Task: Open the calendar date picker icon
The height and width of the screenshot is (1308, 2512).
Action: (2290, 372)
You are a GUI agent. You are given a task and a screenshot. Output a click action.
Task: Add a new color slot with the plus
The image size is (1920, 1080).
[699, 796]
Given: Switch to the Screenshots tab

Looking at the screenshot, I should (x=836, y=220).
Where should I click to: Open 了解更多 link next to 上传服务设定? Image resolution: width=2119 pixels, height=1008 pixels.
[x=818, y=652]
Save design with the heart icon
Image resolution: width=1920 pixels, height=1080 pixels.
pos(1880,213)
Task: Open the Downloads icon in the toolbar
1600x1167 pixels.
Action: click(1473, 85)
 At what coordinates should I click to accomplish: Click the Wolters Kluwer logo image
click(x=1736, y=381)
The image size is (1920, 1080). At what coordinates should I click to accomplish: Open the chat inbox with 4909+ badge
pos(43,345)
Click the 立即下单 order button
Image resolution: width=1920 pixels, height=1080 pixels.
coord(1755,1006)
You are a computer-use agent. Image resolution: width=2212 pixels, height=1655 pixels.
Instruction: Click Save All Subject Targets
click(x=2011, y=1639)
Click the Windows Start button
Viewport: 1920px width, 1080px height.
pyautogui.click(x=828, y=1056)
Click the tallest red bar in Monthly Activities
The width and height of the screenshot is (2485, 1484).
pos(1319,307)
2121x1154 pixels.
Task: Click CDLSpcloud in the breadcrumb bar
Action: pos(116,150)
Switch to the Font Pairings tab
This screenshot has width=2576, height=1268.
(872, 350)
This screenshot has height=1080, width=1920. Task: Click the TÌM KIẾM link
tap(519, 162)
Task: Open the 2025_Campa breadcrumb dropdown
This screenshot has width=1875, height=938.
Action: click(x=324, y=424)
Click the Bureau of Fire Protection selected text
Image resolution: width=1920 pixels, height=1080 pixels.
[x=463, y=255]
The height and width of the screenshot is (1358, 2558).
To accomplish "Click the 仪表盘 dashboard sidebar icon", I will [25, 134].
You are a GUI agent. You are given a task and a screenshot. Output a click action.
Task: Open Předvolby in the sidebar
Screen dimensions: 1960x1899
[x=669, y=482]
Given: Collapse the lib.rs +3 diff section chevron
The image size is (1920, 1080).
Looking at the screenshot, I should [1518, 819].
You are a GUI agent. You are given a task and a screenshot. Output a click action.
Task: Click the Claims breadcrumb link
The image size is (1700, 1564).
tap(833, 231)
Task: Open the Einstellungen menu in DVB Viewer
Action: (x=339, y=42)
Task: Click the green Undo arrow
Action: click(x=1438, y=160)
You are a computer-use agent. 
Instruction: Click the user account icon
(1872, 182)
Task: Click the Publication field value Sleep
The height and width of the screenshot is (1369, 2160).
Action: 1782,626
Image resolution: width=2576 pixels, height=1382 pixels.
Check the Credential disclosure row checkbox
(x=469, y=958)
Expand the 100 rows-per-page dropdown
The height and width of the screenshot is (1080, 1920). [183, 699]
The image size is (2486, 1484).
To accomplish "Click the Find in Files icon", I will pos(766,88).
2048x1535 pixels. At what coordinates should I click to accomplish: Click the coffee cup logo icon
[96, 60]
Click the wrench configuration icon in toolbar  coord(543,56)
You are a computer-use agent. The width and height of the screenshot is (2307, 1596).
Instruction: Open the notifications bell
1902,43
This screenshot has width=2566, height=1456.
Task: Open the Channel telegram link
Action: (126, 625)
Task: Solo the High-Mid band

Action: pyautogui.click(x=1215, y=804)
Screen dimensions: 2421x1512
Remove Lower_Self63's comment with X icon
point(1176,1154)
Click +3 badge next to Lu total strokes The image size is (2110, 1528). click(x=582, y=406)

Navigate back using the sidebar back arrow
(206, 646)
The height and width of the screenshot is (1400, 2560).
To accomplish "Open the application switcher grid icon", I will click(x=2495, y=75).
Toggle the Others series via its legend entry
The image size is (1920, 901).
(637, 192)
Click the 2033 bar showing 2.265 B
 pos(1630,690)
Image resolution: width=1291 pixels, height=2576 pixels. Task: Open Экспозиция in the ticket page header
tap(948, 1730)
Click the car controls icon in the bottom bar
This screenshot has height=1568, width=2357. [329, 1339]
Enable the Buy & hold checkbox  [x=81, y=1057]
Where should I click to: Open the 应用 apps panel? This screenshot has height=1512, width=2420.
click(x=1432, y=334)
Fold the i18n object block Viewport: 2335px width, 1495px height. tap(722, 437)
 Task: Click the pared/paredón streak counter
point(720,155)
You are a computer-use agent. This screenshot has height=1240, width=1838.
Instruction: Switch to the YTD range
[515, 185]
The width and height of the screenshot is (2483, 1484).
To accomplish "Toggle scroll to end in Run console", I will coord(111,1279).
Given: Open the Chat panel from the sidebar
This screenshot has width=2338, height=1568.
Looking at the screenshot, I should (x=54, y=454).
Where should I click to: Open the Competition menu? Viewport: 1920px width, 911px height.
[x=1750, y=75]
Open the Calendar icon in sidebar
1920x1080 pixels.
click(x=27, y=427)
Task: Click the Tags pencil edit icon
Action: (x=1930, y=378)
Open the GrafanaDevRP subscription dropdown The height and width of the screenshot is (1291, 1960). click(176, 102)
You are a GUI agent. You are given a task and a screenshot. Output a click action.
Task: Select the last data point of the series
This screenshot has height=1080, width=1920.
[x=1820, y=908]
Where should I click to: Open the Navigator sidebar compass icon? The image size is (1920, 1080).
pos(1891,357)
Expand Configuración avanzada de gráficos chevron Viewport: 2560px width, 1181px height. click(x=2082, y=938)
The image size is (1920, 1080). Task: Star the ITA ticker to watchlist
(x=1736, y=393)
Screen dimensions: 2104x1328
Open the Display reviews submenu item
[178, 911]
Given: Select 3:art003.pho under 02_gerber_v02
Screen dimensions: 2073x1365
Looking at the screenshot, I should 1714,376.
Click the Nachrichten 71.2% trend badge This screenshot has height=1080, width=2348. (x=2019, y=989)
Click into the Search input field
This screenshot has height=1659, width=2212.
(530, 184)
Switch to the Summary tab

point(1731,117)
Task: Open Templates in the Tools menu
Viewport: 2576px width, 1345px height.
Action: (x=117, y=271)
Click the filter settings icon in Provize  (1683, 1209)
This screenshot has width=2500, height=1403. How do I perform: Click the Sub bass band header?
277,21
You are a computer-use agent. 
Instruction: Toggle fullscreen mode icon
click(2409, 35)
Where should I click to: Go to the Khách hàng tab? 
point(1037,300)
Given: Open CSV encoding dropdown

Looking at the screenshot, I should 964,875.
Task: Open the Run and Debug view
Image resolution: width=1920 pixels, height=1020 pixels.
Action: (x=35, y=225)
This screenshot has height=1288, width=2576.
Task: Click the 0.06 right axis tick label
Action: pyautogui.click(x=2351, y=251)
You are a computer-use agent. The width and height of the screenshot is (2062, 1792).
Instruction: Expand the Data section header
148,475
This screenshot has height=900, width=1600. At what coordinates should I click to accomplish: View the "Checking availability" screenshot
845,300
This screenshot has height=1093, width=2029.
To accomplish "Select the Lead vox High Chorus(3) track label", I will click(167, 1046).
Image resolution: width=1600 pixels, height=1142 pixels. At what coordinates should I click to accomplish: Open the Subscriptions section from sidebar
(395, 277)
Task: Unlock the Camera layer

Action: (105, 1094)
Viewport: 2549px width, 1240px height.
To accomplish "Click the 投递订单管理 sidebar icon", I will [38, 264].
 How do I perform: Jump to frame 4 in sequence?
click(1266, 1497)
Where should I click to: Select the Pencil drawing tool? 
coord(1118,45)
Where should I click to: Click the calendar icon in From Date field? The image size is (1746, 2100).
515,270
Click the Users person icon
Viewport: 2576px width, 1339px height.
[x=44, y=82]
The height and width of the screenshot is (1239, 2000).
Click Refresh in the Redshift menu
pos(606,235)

_PROBLEM STATEMENT_
Where the line containing "Image resolution: width=1600" appears, start copying, and go on exactly through the last line of the data.

_ANSWER TO THE EXERCISE_
Image resolution: width=1600 pixels, height=1142 pixels. At what coordinates should I click to accomplish: Open the Subscriptions section from sidebar
(395, 277)
Task: Unlock the Camera layer

Action: (105, 1094)
Viewport: 2549px width, 1240px height.
To accomplish "Click the 投递订单管理 sidebar icon", I will [38, 264].
 How do I perform: Jump to frame 4 in sequence?
click(1266, 1497)
Where should I click to: Select the Pencil drawing tool? 
coord(1118,45)
Where should I click to: Click the calendar icon in From Date field? The image size is (1746, 2100).
515,270
Click the Users person icon
Viewport: 2576px width, 1339px height.
[x=44, y=82]
The height and width of the screenshot is (1239, 2000).
Click Refresh in the Redshift menu
pos(606,235)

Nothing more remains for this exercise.